- PROBLEM TO SOLVE
Whenever a line in the data below includes the string "checkbox", copy it out.

- PROVIDED ENTRIES
+-------+
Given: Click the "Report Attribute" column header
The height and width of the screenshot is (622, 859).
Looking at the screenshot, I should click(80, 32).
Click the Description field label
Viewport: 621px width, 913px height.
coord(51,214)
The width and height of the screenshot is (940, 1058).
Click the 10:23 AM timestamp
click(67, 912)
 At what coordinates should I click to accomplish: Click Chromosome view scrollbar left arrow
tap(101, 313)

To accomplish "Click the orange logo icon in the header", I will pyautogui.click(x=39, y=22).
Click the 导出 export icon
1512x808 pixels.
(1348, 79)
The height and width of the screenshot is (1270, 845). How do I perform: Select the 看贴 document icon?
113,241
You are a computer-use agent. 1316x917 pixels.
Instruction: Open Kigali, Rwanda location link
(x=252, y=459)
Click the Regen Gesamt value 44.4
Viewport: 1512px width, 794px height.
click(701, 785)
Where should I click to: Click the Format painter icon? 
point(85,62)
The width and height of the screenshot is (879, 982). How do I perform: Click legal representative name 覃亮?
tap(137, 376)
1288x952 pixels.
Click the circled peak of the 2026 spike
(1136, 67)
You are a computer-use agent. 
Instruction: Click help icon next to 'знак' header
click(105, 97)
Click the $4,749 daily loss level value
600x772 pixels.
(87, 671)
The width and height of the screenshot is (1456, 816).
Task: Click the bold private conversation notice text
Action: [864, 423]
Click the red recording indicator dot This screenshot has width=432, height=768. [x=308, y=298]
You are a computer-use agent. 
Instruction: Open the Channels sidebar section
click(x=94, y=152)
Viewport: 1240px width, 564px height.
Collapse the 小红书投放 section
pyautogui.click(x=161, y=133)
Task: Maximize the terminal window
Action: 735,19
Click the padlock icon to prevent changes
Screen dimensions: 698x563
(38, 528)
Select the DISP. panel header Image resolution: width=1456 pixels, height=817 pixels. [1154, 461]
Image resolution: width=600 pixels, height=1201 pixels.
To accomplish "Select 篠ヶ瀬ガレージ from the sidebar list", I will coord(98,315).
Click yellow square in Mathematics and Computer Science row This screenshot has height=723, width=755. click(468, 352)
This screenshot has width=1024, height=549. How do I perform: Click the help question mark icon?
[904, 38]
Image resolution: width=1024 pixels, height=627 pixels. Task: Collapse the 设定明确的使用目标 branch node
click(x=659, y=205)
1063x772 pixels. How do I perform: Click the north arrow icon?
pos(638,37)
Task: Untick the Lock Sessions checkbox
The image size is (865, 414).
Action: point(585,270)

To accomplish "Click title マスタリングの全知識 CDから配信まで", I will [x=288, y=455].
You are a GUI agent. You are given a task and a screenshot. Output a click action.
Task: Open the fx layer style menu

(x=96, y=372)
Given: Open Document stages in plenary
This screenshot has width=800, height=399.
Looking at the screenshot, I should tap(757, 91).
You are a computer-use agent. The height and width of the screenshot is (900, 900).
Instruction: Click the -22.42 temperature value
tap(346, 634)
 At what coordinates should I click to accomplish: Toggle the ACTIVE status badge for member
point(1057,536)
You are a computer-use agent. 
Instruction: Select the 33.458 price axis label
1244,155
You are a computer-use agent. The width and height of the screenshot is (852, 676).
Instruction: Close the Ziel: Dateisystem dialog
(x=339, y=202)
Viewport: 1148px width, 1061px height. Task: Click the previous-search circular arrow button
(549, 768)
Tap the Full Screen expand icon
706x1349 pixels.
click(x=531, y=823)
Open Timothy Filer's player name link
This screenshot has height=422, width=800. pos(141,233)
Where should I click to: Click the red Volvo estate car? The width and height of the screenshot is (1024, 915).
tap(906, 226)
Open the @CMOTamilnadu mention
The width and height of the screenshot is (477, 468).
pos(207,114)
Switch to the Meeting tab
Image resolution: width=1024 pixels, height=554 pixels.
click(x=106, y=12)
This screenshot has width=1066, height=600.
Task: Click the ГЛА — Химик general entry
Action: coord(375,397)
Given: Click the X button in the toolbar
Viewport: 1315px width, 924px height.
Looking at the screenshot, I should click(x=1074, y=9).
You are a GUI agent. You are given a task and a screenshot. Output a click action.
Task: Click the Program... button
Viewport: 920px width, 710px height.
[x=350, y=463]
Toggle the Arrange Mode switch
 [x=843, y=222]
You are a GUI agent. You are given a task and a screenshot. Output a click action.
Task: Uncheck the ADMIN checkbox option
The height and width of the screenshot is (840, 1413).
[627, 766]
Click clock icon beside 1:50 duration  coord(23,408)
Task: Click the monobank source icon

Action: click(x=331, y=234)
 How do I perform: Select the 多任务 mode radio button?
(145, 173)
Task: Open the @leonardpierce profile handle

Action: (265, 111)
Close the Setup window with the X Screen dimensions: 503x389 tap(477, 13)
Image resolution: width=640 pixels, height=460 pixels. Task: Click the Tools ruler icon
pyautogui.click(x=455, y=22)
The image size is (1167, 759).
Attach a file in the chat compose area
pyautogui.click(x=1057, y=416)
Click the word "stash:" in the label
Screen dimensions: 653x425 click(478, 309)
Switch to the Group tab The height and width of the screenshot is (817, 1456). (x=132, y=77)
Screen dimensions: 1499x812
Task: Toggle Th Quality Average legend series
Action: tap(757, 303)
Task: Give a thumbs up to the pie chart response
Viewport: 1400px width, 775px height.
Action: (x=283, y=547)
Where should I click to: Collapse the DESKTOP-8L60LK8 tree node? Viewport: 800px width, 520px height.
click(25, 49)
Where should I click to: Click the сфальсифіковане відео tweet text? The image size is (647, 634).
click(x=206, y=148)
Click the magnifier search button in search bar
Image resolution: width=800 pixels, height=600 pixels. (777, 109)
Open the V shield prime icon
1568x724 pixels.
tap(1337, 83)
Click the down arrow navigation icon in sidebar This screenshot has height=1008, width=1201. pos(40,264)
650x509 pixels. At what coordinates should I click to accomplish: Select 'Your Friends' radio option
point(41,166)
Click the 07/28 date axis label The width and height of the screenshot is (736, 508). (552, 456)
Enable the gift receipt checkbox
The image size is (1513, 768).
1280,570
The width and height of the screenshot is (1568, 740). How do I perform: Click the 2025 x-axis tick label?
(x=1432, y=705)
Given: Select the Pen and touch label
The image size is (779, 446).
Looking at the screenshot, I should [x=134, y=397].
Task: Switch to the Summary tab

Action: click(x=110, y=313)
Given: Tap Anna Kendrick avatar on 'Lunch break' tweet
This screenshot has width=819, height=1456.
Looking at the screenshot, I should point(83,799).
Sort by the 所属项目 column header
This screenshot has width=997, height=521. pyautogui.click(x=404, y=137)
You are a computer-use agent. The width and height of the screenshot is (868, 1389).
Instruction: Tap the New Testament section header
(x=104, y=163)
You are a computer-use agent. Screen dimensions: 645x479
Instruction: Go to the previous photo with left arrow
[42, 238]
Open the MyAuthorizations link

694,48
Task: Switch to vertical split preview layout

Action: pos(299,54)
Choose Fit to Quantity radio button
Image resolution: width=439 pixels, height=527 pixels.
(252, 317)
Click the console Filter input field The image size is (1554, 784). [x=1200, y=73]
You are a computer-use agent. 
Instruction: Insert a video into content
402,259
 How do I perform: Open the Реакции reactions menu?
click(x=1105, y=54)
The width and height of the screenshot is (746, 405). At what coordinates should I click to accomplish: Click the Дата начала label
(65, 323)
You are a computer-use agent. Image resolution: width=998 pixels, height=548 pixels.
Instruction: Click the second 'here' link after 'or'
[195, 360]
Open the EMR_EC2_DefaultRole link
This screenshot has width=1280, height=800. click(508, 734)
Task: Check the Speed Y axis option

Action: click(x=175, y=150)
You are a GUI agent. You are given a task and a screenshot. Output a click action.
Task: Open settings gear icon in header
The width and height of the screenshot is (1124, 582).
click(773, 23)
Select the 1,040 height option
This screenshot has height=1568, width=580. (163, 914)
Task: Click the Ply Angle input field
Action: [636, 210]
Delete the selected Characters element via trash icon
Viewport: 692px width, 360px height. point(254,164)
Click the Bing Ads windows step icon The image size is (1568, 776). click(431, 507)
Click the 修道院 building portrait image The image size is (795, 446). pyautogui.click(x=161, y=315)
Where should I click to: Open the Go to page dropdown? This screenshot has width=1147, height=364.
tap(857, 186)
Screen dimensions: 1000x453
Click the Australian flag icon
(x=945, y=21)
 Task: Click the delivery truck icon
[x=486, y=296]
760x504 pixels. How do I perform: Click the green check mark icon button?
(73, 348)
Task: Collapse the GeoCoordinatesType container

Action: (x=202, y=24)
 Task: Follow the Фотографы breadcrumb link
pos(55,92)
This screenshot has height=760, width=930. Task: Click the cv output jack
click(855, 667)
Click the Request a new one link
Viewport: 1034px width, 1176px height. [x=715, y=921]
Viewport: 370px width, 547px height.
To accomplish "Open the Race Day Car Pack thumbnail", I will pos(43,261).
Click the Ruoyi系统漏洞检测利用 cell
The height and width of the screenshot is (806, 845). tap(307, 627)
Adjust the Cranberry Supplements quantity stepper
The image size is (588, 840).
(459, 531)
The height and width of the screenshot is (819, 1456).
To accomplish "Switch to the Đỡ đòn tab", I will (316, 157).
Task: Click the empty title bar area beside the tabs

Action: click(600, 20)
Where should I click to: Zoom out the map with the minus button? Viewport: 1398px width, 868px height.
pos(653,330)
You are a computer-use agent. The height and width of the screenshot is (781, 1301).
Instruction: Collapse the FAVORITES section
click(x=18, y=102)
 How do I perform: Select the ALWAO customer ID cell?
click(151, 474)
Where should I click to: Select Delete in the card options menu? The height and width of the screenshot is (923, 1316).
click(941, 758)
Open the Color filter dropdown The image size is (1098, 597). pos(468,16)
+-------+
- PROBLEM SOLUTION
Task: Untick the Lock Sessions checkbox
Task: Uncheck the ADMIN checkbox option
Enable the gift receipt checkbox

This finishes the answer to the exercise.